== Segment start ==

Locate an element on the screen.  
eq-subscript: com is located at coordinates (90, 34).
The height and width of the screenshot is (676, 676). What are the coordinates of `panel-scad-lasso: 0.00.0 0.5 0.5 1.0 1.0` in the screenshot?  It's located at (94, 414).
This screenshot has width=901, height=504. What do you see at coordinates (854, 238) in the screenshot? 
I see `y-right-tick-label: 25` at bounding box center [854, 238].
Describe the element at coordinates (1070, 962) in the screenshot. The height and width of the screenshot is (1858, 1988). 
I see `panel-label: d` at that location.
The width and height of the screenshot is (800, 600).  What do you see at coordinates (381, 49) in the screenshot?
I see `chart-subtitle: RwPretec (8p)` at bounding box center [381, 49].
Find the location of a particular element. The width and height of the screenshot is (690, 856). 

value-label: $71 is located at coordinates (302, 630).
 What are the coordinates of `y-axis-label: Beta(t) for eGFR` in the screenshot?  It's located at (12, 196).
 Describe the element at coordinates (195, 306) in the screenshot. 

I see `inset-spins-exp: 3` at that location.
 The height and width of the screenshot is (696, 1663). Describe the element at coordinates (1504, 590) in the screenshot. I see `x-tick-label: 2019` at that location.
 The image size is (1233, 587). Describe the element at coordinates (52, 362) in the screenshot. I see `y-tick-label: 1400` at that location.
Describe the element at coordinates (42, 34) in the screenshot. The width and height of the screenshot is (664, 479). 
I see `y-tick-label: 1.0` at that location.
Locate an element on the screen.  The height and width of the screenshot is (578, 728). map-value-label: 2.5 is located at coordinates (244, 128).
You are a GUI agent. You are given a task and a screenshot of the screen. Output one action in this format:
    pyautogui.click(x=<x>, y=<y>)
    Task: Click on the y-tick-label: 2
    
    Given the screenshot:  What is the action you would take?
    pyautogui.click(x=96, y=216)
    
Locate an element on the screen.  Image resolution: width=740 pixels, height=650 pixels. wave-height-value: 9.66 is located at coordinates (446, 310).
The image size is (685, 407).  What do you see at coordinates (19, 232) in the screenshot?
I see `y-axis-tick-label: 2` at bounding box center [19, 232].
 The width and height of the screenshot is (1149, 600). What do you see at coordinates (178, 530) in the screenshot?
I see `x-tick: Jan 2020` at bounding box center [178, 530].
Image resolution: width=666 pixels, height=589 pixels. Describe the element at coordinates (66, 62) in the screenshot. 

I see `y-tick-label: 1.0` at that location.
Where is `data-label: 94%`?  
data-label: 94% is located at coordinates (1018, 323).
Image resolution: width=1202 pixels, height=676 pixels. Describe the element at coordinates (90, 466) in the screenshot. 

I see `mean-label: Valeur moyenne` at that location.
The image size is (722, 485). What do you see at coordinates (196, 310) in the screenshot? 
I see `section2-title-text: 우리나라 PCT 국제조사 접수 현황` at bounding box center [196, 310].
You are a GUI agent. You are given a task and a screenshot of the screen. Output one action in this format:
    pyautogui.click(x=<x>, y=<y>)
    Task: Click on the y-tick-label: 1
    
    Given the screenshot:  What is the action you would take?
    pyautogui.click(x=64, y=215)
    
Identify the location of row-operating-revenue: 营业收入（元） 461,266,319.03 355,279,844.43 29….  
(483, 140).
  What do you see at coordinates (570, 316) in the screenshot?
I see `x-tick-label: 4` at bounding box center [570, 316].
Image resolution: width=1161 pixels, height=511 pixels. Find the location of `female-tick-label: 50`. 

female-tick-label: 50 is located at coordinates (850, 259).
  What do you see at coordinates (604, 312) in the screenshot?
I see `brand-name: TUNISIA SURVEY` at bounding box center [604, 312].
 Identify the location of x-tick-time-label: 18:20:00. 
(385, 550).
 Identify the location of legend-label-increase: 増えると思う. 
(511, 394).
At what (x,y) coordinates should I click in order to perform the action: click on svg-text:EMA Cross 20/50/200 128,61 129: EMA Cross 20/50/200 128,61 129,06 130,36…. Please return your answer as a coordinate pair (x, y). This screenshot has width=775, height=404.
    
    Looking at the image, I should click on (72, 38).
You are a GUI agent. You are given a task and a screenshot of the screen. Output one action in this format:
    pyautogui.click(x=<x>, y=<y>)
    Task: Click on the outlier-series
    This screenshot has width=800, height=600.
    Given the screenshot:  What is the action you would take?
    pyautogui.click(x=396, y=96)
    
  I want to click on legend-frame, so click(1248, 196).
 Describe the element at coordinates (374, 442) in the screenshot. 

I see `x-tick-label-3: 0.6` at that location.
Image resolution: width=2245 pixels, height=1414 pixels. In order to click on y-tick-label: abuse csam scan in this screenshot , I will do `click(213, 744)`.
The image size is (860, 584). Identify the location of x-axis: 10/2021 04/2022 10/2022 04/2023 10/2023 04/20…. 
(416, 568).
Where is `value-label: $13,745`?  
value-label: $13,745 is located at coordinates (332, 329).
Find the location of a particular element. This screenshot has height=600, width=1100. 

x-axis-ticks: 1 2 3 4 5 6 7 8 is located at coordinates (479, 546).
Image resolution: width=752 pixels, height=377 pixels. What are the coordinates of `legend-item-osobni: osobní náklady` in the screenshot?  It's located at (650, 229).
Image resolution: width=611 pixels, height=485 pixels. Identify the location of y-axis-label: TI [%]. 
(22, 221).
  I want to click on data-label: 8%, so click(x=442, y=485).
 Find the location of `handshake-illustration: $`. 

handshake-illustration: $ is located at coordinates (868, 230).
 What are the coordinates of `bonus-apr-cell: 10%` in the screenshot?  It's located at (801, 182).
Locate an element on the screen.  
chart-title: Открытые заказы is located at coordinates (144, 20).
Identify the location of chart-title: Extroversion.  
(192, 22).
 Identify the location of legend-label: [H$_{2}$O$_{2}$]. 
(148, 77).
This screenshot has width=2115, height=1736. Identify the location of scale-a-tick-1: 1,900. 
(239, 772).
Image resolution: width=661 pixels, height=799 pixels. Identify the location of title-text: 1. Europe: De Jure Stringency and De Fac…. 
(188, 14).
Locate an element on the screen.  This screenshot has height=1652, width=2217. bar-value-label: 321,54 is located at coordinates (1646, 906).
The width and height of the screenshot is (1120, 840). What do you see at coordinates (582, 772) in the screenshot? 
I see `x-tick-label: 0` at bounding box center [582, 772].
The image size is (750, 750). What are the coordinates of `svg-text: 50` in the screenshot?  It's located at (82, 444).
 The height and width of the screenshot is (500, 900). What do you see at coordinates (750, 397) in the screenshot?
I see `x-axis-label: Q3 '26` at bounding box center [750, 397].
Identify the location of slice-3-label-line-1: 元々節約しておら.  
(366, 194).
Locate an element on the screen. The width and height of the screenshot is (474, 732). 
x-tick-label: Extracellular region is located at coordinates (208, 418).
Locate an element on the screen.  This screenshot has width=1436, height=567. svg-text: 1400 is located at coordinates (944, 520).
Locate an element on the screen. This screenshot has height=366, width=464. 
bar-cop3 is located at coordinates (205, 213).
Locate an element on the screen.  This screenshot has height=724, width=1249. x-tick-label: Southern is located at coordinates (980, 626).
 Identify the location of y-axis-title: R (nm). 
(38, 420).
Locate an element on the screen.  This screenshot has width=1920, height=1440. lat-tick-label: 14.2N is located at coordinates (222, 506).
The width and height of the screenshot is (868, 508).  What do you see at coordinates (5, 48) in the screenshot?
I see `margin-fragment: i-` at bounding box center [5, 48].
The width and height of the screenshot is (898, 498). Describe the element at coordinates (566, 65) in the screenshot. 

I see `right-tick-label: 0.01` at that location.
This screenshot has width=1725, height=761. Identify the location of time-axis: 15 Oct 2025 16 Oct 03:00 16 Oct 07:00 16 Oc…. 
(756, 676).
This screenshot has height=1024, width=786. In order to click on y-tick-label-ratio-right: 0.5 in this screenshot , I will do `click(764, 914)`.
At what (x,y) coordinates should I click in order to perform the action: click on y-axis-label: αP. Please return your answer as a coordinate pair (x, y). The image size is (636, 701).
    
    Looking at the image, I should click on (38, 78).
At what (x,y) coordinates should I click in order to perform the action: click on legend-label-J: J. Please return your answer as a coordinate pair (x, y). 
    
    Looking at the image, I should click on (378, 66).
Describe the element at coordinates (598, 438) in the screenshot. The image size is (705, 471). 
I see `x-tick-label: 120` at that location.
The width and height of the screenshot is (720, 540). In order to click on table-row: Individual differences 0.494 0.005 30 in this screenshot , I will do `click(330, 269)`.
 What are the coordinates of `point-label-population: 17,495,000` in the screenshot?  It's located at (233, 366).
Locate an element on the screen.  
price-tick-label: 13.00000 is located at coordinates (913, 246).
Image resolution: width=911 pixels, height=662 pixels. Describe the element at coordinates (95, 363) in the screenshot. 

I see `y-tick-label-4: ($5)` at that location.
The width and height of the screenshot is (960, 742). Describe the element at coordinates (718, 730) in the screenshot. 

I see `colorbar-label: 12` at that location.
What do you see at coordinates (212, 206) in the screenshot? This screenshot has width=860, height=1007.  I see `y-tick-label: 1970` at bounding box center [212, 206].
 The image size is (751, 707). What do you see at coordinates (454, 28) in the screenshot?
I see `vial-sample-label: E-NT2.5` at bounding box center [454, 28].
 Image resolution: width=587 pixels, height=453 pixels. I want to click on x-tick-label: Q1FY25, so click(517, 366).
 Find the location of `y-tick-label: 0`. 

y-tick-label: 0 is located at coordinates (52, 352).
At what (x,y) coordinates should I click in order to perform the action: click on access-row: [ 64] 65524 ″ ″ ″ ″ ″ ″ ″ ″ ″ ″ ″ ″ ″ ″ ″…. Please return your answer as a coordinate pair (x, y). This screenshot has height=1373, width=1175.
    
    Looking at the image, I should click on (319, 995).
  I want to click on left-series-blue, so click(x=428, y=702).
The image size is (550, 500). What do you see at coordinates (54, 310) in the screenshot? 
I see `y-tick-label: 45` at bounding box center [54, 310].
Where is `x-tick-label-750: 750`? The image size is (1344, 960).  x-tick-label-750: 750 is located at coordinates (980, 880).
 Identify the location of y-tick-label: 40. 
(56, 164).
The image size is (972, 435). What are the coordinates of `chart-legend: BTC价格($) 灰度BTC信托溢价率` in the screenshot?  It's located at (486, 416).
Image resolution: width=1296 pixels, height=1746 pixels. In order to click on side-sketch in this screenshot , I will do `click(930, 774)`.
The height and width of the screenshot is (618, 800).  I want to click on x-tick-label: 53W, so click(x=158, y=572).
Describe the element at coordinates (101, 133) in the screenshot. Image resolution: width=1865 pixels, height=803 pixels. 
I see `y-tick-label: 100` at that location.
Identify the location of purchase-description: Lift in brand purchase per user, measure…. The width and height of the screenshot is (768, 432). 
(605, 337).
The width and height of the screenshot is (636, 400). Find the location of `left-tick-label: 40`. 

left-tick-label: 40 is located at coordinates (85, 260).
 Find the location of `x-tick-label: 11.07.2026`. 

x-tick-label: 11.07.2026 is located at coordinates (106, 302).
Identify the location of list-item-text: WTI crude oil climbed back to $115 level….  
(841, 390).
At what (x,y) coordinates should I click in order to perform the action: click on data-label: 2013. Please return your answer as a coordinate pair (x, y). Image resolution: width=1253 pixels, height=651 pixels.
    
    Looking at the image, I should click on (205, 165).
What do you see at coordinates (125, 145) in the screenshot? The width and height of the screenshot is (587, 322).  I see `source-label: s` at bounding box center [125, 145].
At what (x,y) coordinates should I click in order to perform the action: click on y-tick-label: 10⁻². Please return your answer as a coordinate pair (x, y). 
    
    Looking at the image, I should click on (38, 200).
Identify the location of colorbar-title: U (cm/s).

== Segment end ==

[TASK DETAILS] Transcribe the lines above without any changes, covering the stretch from the line containing "at (801, 182)." through the line containing "coordinates (1646, 906).".

[RESPONSE]
 What are the coordinates of `bonus-apr-cell: 10%` in the screenshot?  It's located at (801, 182).
Locate an element on the screen.  
chart-title: Открытые заказы is located at coordinates (144, 20).
Identify the location of chart-title: Extroversion.  
(192, 22).
 Identify the location of legend-label: [H$_{2}$O$_{2}$]. 
(148, 77).
This screenshot has width=2115, height=1736. Identify the location of scale-a-tick-1: 1,900. 
(239, 772).
Image resolution: width=661 pixels, height=799 pixels. Identify the location of title-text: 1. Europe: De Jure Stringency and De Fac…. 
(188, 14).
Locate an element on the screen.  This screenshot has height=1652, width=2217. bar-value-label: 321,54 is located at coordinates (1646, 906).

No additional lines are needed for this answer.